From a point $$P$$, two tangents are drawn to a circle whose centre is $$O$$, touching the circle at $$Q$$ and $$R$$. If $$\angle QOR$$ is $$120 ^{\circ}$$, $$\angle QPR$$ is -
A
$$40 ^{\circ}$$
B
$$45 ^{\circ}$$
C
$$50 ^{\circ}$$
D
$$60 ^{\circ}$$

Answer

**step1** Understanding the problem

The problem describes a circle with its center at point $$O$$. From an external point $$P$$, two lines are drawn that touch the circle at points $$Q$$ and $$R$$. These lines, $$PQ$$ and $$PR$$, are called tangents. We are given that the angle formed by the two radii, $$\angle QOR$$, is $$120^\circ$$. Our goal is to find the measure of the angle formed by the two tangents, which is $$\angle QPR$$.
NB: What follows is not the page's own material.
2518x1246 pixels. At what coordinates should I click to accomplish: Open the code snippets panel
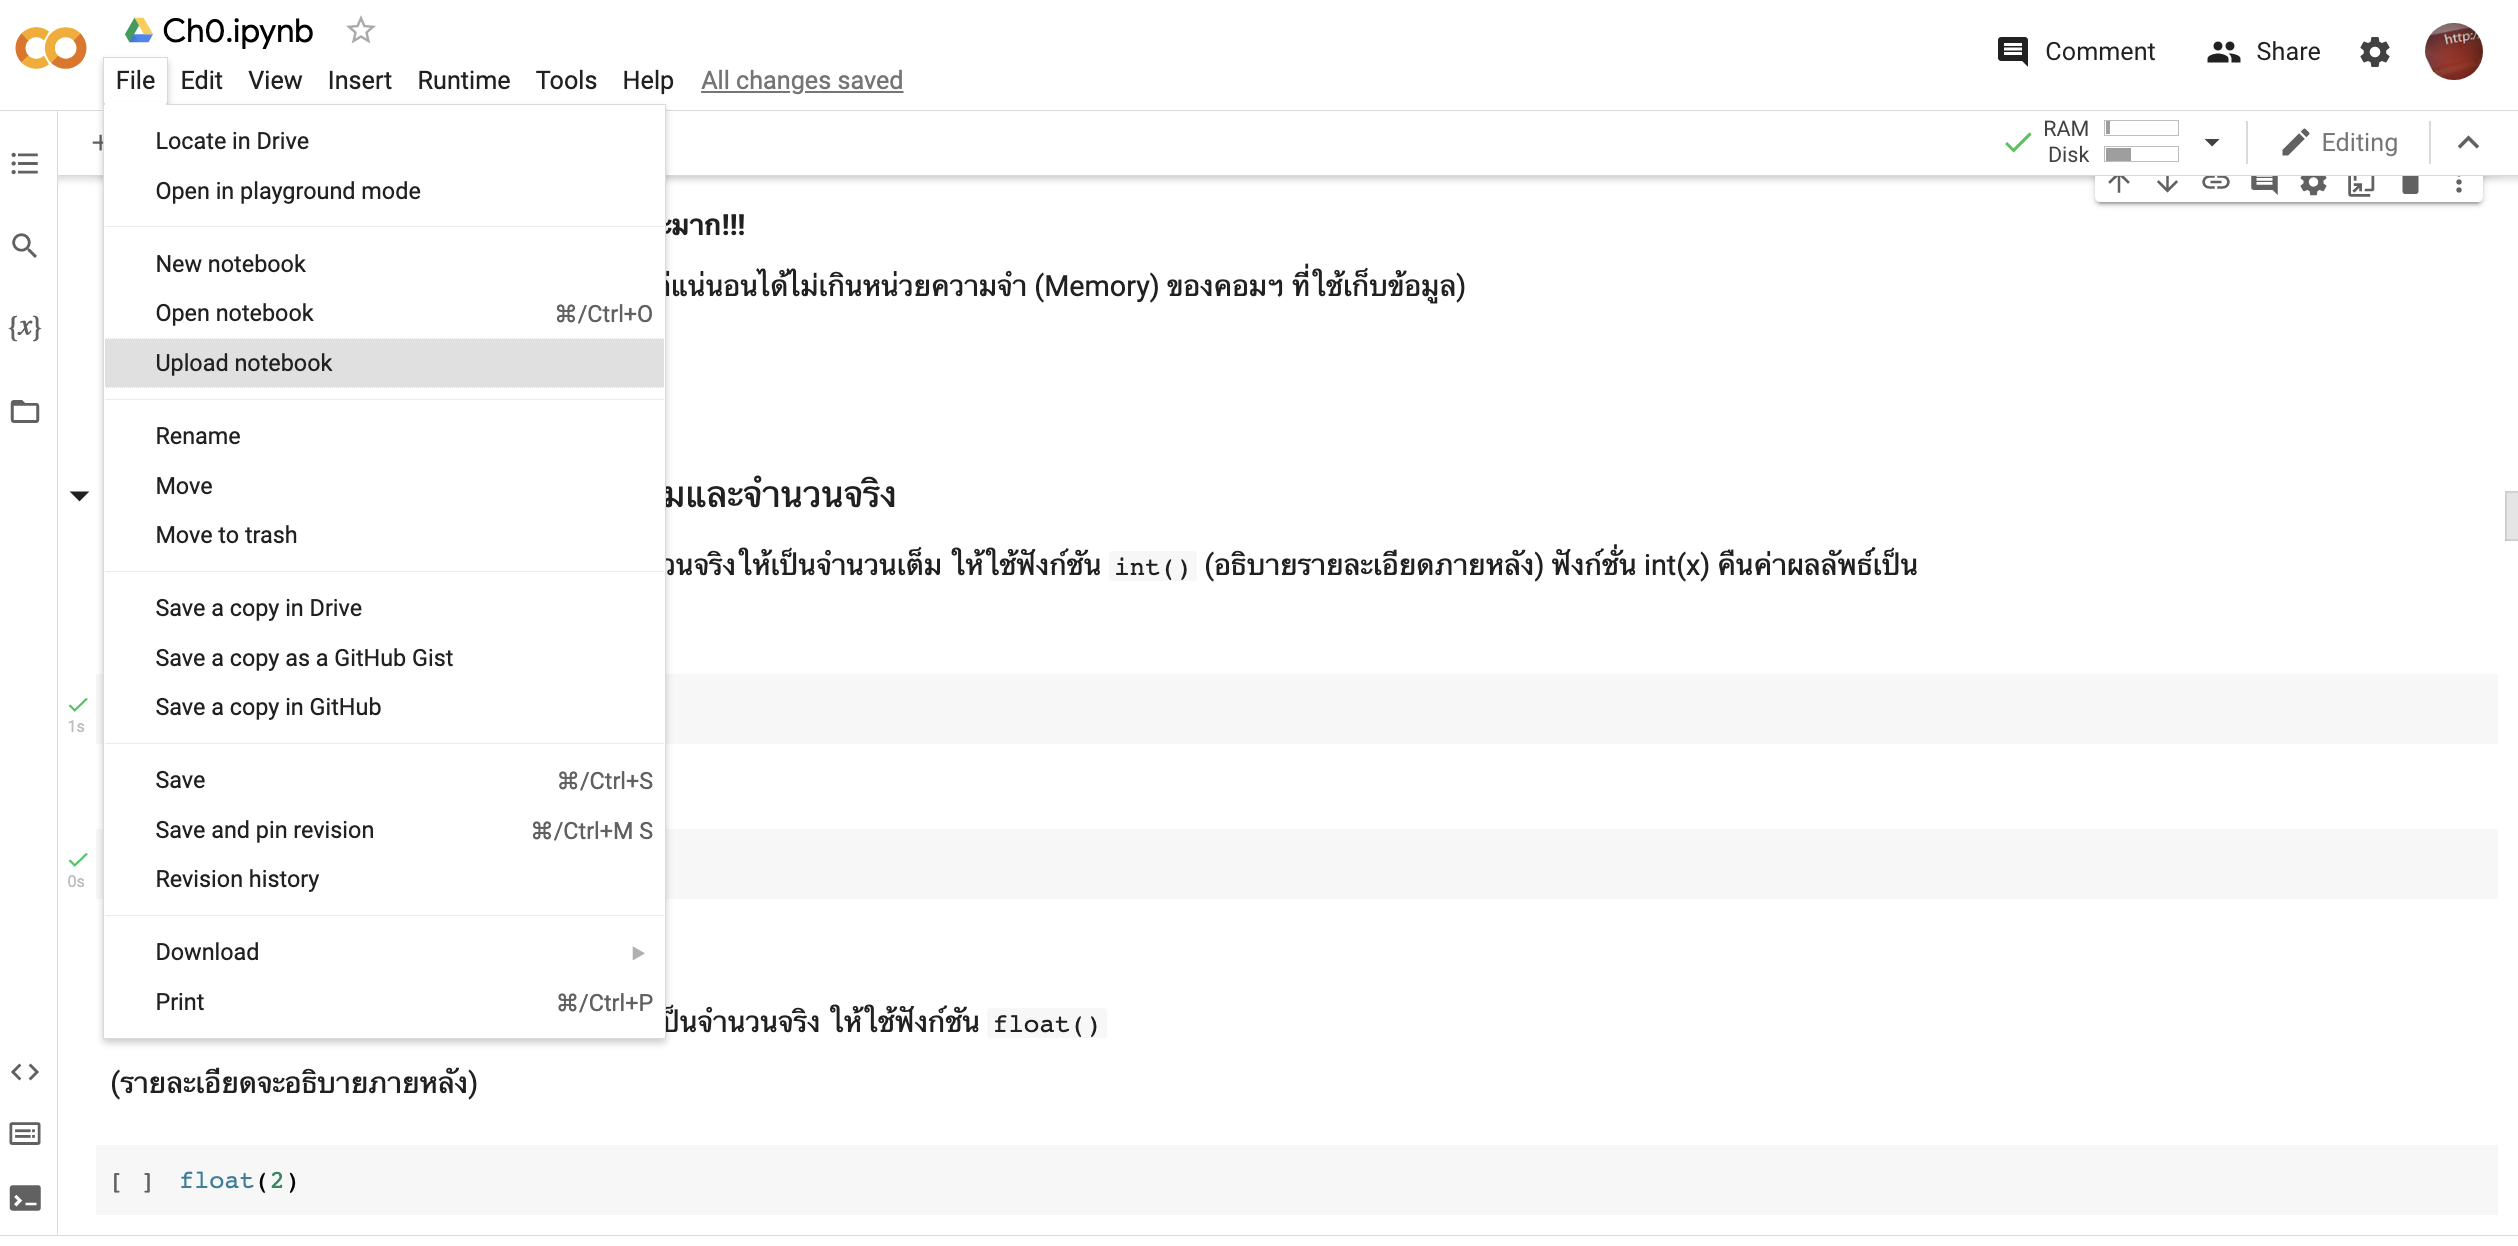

**step2** Identifying properties of tangents and radii

A fundamental property of circles states that a radius drawn to the point where a tangent touches the circle is perpendicular to the tangent line.
Therefore, the radius $$OQ$$ is perpendicular to the tangent $$PQ$$. This means the angle $$\angle OQP$$ is a right angle, measuring $$90^\circ$$.
Similarly, the radius $$OR$$ is perpendicular to the tangent $$PR$$. This means the angle $$\angle ORP$$ is also a right angle, measuring $$90^\circ$$.

**step3** Analyzing the quadrilateral formed

The points $$Q$$, $$O$$, $$R$$, and $$P$$ form a quadrilateral. A key property of any quadrilateral is that the sum of its interior angles is $$360^\circ$$.
The four interior angles of the quadrilateral $$QORP$$ are:
1. $$\angle QOR$$ (given as $$120^\circ$$)
2. $$\angle ORP$$ (which is $$90^\circ$$ from the property of tangents and radii)
3. $$\angle QPR$$ (this is the angle we need to find)
4. $$\angle OQP$$ (which is $$90^\circ$$ from the property of tangents and radii)

**step4** Calculating the unknown angle

Now, we can use the property that the sum of the angles in a quadrilateral is $$360^\circ$$. We will add the measures of the known angles and subtract them from $$360^\circ$$ to find the unknown angle $$\angle QPR$$.
The sum of the angles is:
$$\angle QOR + \angle ORP + \angle QPR + \angle OQP = 360^\circ$$
Substitute the known values into the equation:
$$120^\circ + 90^\circ + \angle QPR + 90^\circ = 360^\circ$$
First, add the known angle measures:
$$120^\circ + 90^\circ + 90^\circ = 300^\circ$$
Now, substitute this sum back into the equation:
$$300^\circ + \angle QPR = 360^\circ$$
To find $$\angle QPR$$, subtract $$300^\circ$$ from $$360^\circ$$:
$$\angle QPR = 360^\circ - 300^\circ$$
$$\angle QPR = 60^\circ$$
Thus, the measure of $$\angle QPR$$ is $$60^\circ$$.